Flathead Lake water quality remains 'high'
Visible water clarity is key to determining the health of a water body, and this fall Flathead Lake viewers should be able to see up to 17 meters below the surface.
With no big green algal blooms on the lake since 2008 and nutrient levels about the same as they were last year, water quality in Flathead Lake remains high.
That’s the word from Jack Stanford, director of the University of Montana’s Flathead Lake Biological Station. He addressed the Flathead Lakers at their annual meeting July 26.
“Water quality in Flathead Lake remains really high because we’re doing a really good job of controlling the nutrient loading from the Flathead Valley,” Stanford said. “This lake is on the threshold — if you add nutrients to the lake, it will get green, and that means the quality is less.”
Nutrients like nitrogen and phosphates from pavement run-off, fertilizing near water sources and sewage treatment plants help feed the algae that spread across parts of the lake in the past.
Flathead Lake’s water quality is also dependent on what is being taken out of the lake, Stanford said, because everything in the lake ecosystem has the potential to affect everything else.
Before mysis shrimp were introduced to Flathead Lake in 1977, the level of algae production in the lake was pretty low. But since then, algae production increased 30 percent and oscillated above and below that mark. When mysis shrimp numbers are lower than usual, the algae numbers drop and vice versa.
The shrimp are what Stanford calls a “strong interactor” — they affect the fish, and they affect the phytoplankton, which in turn affects everything else. But, Stanford notes, “It’s not that simple.”
To truly understand how everything interacts and how doing something like gill-netting lake trout affects the lake, Stanford said he needs to build a full-scale computer model. That would take a couple of years and about $1 million in funding.
The Flathead Lake Biological Station has gathered a significant amount of data over the last four decades that could go in the model. And they’re gathering more data than before from monitoring buoys placed west of Yellow Bay and west of Woods Bay.
“This is a major step forward in data monitoring,” Stanford said. “The data set is good and is repeating itself all the way to the ocean.”

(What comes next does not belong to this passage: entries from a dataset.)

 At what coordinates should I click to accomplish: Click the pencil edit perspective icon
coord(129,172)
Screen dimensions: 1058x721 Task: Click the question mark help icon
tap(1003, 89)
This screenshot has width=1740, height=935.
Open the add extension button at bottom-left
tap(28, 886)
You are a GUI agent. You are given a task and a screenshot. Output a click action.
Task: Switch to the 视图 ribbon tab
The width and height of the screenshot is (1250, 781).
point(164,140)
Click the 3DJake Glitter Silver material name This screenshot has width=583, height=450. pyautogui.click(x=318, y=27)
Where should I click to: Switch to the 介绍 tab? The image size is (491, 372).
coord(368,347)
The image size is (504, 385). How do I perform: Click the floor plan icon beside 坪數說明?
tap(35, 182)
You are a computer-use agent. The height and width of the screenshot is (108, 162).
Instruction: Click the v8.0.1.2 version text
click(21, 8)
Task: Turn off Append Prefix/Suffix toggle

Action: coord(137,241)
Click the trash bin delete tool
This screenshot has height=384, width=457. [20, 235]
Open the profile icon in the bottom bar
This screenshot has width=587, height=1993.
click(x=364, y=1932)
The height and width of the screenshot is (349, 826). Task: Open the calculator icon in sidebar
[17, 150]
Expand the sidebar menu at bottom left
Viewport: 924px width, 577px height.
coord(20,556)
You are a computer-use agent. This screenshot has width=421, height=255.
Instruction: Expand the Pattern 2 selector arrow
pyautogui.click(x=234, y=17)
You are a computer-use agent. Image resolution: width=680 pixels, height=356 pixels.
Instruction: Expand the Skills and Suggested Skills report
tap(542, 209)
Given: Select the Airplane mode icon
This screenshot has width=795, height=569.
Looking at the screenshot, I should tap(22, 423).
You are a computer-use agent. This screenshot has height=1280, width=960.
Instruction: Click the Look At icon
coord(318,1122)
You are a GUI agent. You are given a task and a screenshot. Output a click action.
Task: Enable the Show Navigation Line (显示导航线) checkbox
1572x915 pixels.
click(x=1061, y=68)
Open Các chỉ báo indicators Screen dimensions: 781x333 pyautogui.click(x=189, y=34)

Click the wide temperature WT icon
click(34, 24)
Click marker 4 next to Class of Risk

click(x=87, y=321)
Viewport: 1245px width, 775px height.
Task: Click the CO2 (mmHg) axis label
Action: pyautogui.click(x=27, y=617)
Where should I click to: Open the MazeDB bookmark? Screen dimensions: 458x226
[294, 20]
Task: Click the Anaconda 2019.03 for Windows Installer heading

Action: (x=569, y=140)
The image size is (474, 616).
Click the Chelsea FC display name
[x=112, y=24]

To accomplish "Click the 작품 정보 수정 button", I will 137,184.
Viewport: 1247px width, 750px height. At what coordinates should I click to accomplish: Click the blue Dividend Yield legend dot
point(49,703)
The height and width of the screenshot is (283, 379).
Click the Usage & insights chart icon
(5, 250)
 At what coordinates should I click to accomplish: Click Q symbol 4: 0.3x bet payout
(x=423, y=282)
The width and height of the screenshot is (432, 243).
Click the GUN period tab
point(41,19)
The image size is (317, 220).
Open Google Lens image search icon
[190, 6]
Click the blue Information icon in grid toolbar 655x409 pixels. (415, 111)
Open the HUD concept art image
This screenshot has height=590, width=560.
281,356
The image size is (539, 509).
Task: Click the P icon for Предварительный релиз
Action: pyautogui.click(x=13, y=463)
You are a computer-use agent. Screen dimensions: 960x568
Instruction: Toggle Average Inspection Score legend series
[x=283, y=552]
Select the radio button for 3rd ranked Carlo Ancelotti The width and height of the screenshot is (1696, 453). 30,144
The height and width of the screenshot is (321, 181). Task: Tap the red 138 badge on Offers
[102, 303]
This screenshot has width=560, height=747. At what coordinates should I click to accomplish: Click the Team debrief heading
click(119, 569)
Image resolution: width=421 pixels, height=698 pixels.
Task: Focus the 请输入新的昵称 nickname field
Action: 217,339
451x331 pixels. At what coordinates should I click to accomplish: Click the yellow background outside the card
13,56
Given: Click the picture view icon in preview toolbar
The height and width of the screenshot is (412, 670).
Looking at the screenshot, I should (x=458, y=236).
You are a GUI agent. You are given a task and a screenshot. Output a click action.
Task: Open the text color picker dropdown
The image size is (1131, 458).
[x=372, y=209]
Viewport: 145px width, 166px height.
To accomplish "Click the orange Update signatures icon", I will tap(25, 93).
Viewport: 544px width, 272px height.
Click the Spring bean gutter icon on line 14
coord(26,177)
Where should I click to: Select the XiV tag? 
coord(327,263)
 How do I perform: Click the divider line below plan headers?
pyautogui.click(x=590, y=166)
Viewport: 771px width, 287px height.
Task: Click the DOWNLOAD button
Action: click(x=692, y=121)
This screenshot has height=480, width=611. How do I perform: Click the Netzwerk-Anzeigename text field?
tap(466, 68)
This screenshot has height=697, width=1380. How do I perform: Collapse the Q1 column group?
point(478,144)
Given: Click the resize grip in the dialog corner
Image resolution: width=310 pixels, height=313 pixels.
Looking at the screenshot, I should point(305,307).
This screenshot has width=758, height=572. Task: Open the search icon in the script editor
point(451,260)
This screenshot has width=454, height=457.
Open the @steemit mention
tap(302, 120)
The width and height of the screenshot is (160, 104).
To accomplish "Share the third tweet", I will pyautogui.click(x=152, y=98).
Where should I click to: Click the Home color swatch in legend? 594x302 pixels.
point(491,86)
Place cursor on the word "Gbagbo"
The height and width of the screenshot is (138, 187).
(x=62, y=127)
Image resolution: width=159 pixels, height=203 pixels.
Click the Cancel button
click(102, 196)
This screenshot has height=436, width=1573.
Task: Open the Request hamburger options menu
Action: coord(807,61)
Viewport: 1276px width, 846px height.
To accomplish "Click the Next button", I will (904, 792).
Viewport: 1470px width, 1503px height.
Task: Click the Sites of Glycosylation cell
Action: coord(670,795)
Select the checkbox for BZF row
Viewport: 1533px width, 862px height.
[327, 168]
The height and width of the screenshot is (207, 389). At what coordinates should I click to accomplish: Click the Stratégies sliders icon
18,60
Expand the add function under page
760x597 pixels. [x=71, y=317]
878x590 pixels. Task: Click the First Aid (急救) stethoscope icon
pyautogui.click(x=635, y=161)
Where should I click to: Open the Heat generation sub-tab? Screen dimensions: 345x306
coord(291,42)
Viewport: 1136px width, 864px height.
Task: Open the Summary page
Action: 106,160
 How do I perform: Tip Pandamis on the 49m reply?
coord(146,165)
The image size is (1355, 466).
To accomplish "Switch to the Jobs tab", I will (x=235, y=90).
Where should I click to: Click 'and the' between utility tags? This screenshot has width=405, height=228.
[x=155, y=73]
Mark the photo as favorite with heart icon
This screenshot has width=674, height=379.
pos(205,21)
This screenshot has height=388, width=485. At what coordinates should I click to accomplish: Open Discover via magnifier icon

So far, the data set shows Flathead Lake is healthier than most water bodies. The biggest reason, Stanford says, is that most of the water entering the lake comes from protected wilderness areas — Glacier National Park and the Bob Marshall Wilderness. But there are other threats.
“We’re in good shape on the pollution side,” Stanford said. “But that could be reversed if we get invasive species in here.”